/
Cloud Platform Performance Monitoring

Cloud Platform Performance Monitoring

 

 

To effectively monitor Infiterra Platform performance and understand platform usage impact on actual performance as well as end-user experience, it is imperative to collect and maintain metrics and key performance indicators (KPIs) from all platform server components.

 


 

Basic Server (infrastructure) performance counters


These counters apply to both the database server and the web/application servers (BSS and Storefront servers)

  • CPU usage

  • Memory consumption 

  • I/O traffic (Read/Write IOPS)

  • I/O latency

  • Disk space

 

Application/Web Server performance counters


The following metrics can help identify potential bottlenecks

 

Metric

Description

Type

Response time

Average web request response time

Application Insights (average)

Requests

Total web requests

Application Insights (count)

Failed Requests

Total failed web requests

Application Insights (count)

Availability

Application availability (downtime)

Application Insights (percentage)

Incoming Requests

Request Rate | Request Duration | Request Failure Rate

Application Insights (Live Metrics)

Outgoing Requests

Dependency Call Rate | Dependency Call Duration | Dependency Call Failure Rate

Application Insights (Live Metrics)

Windows services availability

Uptime of platform related windows services

Monitoring agent


Database Server performance counters


Metric

Description

Notes

Processes Blocked

The processes blocked counter identifies the number of blocked processes

0 or close to 0 at all times

Lock Waits / Sec

The lock waits per second counter tracks the number of times per second that SQL Server is not able to retain a lock right away for

a resource

0 or close to 0 at all times

Access Methods – Pages Splits / Sec

This counter measures the number of times SQL Server had to split a page when updating or inserting data per second

Below the 20% of Batch Requests/sec

Access Methods – Forwarded Records / Sec

Forwarded Records/sec shows how fragmented the heaps are

Below 10% of the Batch Requests/Sec

Buffer Cache Hit Ratio

The buffer cache hit ratio counter represents how often SQL Server is able to find data pages in its buffer cache when a query needs a data page

Above 90%

Page Life Expectancy

The page life expectancy counter measures how long pages stay in the buffer cache in seconds

Above 300 seconds

Checkpoint Pages / Sec

The checkpoint pages per second counter measures the number of pages written to disk by a checkpoint operation

Depending on established baseline

Batch Requests / Sec

Batch Requests/Sec measures the number of batches SQL Server is receiving per second

There is no recommended value.

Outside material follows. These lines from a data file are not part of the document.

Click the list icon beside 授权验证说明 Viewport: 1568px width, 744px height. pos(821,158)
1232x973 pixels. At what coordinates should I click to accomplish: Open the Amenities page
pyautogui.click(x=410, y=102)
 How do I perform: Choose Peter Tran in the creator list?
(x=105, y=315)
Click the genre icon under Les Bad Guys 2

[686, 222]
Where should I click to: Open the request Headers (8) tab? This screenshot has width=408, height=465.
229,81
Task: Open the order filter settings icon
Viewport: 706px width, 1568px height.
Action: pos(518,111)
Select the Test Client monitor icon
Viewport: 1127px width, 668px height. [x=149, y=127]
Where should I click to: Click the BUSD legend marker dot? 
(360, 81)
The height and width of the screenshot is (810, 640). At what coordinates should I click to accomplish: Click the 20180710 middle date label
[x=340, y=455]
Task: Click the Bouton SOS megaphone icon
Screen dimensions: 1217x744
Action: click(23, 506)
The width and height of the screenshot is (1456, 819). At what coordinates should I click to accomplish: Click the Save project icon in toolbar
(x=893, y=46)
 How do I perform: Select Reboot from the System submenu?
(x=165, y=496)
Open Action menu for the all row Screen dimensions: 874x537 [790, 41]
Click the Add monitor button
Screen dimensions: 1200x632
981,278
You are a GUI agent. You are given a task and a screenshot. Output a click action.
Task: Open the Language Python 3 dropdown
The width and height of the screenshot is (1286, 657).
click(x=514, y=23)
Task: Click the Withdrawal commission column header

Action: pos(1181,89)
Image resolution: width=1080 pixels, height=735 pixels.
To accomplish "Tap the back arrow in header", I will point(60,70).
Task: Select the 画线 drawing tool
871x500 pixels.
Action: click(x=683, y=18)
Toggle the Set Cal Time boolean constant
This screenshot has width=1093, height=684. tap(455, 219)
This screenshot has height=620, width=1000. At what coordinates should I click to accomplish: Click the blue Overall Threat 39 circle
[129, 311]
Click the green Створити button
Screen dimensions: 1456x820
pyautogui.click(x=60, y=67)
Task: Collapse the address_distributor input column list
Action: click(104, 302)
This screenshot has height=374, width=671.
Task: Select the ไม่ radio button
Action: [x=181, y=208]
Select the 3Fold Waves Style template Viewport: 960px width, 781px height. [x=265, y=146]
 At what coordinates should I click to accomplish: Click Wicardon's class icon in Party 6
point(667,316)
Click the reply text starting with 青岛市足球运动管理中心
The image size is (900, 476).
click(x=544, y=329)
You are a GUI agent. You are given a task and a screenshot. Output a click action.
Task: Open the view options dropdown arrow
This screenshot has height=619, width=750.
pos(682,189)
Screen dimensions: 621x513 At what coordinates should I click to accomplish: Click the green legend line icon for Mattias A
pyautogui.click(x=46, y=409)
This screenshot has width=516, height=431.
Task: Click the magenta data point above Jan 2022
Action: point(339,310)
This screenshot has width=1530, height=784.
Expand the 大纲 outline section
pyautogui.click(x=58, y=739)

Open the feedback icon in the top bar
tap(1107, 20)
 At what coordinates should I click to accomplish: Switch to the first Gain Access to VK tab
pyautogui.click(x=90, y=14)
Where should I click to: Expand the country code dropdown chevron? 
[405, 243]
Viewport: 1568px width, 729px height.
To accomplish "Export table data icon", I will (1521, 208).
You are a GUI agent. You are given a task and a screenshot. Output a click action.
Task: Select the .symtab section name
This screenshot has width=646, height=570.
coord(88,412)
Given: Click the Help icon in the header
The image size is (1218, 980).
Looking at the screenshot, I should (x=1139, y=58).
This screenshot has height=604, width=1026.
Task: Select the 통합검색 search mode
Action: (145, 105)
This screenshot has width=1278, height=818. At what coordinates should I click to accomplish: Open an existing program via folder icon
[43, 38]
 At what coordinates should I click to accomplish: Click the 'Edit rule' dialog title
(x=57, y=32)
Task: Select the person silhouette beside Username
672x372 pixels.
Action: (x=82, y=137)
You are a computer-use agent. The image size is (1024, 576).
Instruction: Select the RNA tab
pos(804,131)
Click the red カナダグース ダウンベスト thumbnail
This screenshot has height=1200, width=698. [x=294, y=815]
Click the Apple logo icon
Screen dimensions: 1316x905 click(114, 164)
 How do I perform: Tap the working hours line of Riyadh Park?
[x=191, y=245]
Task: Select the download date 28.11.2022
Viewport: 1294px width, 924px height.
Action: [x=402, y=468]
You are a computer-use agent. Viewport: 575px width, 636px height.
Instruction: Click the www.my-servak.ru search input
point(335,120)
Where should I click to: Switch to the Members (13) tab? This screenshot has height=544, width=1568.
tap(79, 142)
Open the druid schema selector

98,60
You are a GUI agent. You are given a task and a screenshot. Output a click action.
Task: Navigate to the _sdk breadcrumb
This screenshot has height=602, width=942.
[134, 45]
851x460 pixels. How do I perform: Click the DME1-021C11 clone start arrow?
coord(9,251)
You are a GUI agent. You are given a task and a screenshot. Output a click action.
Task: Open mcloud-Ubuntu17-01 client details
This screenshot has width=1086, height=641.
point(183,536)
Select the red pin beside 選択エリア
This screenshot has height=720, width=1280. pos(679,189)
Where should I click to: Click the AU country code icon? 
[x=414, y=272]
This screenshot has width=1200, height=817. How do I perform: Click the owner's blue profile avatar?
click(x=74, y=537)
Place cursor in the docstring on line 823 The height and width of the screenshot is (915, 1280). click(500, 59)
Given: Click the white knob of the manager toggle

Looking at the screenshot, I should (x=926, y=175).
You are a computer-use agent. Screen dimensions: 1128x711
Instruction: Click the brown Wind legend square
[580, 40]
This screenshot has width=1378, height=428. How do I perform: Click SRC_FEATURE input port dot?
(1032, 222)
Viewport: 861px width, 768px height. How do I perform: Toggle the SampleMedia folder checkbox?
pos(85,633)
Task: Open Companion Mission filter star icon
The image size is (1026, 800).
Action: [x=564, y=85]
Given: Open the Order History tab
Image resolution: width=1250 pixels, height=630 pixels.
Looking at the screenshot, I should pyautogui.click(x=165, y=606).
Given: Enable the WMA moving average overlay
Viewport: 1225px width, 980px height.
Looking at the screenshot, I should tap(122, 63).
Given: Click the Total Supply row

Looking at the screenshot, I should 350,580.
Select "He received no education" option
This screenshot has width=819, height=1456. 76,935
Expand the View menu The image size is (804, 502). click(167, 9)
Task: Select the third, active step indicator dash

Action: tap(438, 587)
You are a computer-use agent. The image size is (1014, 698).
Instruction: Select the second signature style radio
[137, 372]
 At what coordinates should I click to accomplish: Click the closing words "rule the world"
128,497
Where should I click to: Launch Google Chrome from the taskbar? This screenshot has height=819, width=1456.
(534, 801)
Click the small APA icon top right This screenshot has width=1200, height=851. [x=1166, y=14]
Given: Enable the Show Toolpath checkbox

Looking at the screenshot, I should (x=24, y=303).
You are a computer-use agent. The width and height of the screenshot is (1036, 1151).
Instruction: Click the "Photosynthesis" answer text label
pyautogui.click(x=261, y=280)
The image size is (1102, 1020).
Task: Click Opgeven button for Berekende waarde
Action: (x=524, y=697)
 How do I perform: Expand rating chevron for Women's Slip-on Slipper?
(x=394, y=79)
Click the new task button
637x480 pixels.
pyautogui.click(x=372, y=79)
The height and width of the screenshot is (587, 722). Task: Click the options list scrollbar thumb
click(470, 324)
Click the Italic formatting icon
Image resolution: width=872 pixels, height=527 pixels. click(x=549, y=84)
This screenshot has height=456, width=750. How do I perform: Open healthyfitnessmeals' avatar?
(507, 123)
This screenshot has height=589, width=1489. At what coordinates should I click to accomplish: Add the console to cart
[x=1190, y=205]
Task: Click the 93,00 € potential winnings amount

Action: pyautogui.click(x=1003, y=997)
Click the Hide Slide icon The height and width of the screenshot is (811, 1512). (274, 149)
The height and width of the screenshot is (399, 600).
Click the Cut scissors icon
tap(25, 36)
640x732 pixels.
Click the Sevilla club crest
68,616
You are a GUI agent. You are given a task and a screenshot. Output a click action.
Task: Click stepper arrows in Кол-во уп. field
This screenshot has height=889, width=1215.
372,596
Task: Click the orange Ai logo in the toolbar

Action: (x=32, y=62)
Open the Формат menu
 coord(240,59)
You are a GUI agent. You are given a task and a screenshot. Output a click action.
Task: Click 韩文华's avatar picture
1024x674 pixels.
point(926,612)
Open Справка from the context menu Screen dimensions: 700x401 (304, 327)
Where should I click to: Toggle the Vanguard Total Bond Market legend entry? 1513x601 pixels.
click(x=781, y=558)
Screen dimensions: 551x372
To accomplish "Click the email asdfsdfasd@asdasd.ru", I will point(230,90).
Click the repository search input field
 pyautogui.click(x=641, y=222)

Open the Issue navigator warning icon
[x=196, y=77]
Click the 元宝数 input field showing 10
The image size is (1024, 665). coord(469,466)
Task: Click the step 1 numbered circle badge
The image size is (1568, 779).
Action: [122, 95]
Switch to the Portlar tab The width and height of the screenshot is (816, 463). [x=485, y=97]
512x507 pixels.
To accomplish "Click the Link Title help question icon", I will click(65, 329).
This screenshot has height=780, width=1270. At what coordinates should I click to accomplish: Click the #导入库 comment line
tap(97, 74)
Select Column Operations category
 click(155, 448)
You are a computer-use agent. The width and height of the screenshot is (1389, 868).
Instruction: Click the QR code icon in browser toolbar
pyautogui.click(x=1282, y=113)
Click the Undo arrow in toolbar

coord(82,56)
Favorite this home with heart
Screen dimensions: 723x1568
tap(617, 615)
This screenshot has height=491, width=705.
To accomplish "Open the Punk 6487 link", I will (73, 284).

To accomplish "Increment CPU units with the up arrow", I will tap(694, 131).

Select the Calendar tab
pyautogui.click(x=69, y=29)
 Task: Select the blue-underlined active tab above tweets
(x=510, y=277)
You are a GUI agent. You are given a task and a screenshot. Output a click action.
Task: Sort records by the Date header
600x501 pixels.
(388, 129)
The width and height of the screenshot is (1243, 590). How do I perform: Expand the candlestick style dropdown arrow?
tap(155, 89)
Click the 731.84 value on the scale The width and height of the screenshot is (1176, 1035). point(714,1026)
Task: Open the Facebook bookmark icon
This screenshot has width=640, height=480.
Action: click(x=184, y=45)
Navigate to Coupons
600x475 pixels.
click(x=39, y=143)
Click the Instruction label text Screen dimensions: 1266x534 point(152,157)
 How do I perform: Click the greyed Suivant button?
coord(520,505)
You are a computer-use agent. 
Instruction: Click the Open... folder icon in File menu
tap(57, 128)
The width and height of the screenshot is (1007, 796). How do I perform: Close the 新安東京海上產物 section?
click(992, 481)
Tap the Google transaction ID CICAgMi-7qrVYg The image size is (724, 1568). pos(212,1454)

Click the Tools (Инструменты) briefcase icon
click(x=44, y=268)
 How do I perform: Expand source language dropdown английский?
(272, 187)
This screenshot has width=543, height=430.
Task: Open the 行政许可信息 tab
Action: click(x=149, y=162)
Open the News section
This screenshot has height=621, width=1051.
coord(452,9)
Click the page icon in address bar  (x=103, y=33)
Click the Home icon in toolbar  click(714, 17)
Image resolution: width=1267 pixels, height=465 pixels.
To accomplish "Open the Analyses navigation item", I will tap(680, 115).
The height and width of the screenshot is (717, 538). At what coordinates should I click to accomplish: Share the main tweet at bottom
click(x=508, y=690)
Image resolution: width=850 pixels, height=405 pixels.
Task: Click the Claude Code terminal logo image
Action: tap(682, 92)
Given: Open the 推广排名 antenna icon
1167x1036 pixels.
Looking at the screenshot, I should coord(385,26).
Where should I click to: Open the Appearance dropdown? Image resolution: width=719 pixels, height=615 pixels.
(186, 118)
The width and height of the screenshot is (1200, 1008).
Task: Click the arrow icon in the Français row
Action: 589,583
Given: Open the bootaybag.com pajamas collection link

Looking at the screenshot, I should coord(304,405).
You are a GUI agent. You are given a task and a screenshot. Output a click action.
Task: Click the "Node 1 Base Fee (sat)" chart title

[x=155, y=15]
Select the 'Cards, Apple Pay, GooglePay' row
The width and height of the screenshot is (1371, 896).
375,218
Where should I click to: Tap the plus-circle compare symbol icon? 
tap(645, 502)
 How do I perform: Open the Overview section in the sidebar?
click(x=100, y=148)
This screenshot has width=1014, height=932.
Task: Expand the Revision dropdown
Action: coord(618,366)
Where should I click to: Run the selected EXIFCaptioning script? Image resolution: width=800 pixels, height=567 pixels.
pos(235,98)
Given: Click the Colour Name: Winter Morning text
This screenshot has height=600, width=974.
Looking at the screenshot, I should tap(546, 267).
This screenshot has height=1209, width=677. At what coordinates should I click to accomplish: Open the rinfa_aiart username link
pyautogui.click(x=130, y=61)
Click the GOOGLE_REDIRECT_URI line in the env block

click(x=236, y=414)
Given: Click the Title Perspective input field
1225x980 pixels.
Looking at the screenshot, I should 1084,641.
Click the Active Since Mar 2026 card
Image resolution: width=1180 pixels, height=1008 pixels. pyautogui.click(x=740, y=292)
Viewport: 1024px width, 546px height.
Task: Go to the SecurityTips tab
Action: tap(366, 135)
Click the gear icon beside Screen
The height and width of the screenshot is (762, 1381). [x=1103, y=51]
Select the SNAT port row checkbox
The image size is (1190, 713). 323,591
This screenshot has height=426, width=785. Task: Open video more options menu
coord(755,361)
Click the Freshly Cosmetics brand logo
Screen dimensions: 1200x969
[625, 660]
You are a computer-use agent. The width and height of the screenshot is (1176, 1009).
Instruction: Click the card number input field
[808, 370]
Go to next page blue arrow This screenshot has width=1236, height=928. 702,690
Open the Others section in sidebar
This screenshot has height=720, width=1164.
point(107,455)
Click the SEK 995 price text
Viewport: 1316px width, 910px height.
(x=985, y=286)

A high number denotes a busy system (i.e.: over 1000 Batches / Sec)

SQL Compilations / Sec

The SQL Compilations/Sec measure the number of times SQL Server compiles an execution plan per second

Below 10% of the Batch Requests/sec

SQL Re-Compilations / Sec

The Re-compilations/Sec counter measures the number of time a re-compile event was triggered per second

Below 10% of the number of Compilations/Sec

Deadlocks/sec

Measures the number of deadlocks occurring per second

 

User connections

The number of users connected to the SQL Server